### TASK INSTRUCTIONS
Only an exact, line-for-line copy of the data will serve as the answer.

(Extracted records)
= = = = =

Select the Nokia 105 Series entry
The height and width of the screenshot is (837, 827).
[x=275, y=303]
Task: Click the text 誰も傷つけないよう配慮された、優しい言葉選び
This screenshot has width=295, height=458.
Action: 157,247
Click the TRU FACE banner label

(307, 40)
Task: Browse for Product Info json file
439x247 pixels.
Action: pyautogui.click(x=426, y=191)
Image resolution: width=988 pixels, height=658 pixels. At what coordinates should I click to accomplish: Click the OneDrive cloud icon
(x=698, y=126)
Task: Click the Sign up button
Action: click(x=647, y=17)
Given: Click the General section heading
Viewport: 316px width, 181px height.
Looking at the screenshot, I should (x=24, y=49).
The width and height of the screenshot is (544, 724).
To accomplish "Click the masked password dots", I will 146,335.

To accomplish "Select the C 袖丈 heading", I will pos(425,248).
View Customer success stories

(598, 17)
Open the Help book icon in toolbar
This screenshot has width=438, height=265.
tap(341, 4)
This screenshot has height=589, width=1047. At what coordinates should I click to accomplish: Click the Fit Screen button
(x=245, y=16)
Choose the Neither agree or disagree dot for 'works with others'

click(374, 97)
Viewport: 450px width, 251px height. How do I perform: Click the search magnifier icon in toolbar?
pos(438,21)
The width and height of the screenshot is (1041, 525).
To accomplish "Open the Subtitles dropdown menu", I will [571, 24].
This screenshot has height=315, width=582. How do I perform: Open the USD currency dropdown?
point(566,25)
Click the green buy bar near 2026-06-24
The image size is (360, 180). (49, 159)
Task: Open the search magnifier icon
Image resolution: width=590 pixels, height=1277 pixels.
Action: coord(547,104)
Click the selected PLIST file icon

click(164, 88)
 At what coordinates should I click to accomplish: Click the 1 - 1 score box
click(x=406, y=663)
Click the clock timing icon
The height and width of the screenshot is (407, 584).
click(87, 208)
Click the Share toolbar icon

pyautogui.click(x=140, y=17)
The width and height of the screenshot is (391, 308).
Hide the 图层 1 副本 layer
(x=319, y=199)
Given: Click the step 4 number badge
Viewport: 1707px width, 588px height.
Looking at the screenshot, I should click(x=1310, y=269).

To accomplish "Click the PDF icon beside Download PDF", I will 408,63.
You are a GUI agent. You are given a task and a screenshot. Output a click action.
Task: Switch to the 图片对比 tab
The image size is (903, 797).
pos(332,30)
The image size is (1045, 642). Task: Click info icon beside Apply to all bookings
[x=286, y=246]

= = = = =

### SOLUTION TO THE EXERCISE
Select the Nokia 105 Series entry
The height and width of the screenshot is (837, 827).
[x=275, y=303]
Task: Click the text 誰も傷つけないよう配慮された、優しい言葉選び
This screenshot has width=295, height=458.
Action: 157,247
Click the TRU FACE banner label

(307, 40)
Task: Browse for Product Info json file
439x247 pixels.
Action: pyautogui.click(x=426, y=191)
Image resolution: width=988 pixels, height=658 pixels. At what coordinates should I click to accomplish: Click the OneDrive cloud icon
(x=698, y=126)
Task: Click the Sign up button
Action: click(x=647, y=17)
Given: Click the General section heading
Viewport: 316px width, 181px height.
Looking at the screenshot, I should (x=24, y=49).
The width and height of the screenshot is (544, 724).
To accomplish "Click the masked password dots", I will 146,335.

To accomplish "Select the C 袖丈 heading", I will pos(425,248).
View Customer success stories

(598, 17)
Open the Help book icon in toolbar
This screenshot has width=438, height=265.
tap(341, 4)
This screenshot has height=589, width=1047. At what coordinates should I click to accomplish: Click the Fit Screen button
(x=245, y=16)
Choose the Neither agree or disagree dot for 'works with others'

click(374, 97)
Viewport: 450px width, 251px height. How do I perform: Click the search magnifier icon in toolbar?
pos(438,21)
The width and height of the screenshot is (1041, 525).
To accomplish "Open the Subtitles dropdown menu", I will [571, 24].
This screenshot has height=315, width=582. How do I perform: Open the USD currency dropdown?
point(566,25)
Click the green buy bar near 2026-06-24
The image size is (360, 180). (49, 159)
Task: Open the search magnifier icon
Image resolution: width=590 pixels, height=1277 pixels.
Action: coord(547,104)
Click the selected PLIST file icon

click(164, 88)
 At what coordinates should I click to accomplish: Click the 1 - 1 score box
click(x=406, y=663)
Click the clock timing icon
The height and width of the screenshot is (407, 584).
click(87, 208)
Click the Share toolbar icon

pyautogui.click(x=140, y=17)
The width and height of the screenshot is (391, 308).
Hide the 图层 1 副本 layer
(x=319, y=199)
Given: Click the step 4 number badge
Viewport: 1707px width, 588px height.
Looking at the screenshot, I should click(x=1310, y=269).

To accomplish "Click the PDF icon beside Download PDF", I will 408,63.
You are a GUI agent. You are given a task and a screenshot. Output a click action.
Task: Switch to the 图片对比 tab
The image size is (903, 797).
pos(332,30)
The image size is (1045, 642). Task: Click info icon beside Apply to all bookings
[x=286, y=246]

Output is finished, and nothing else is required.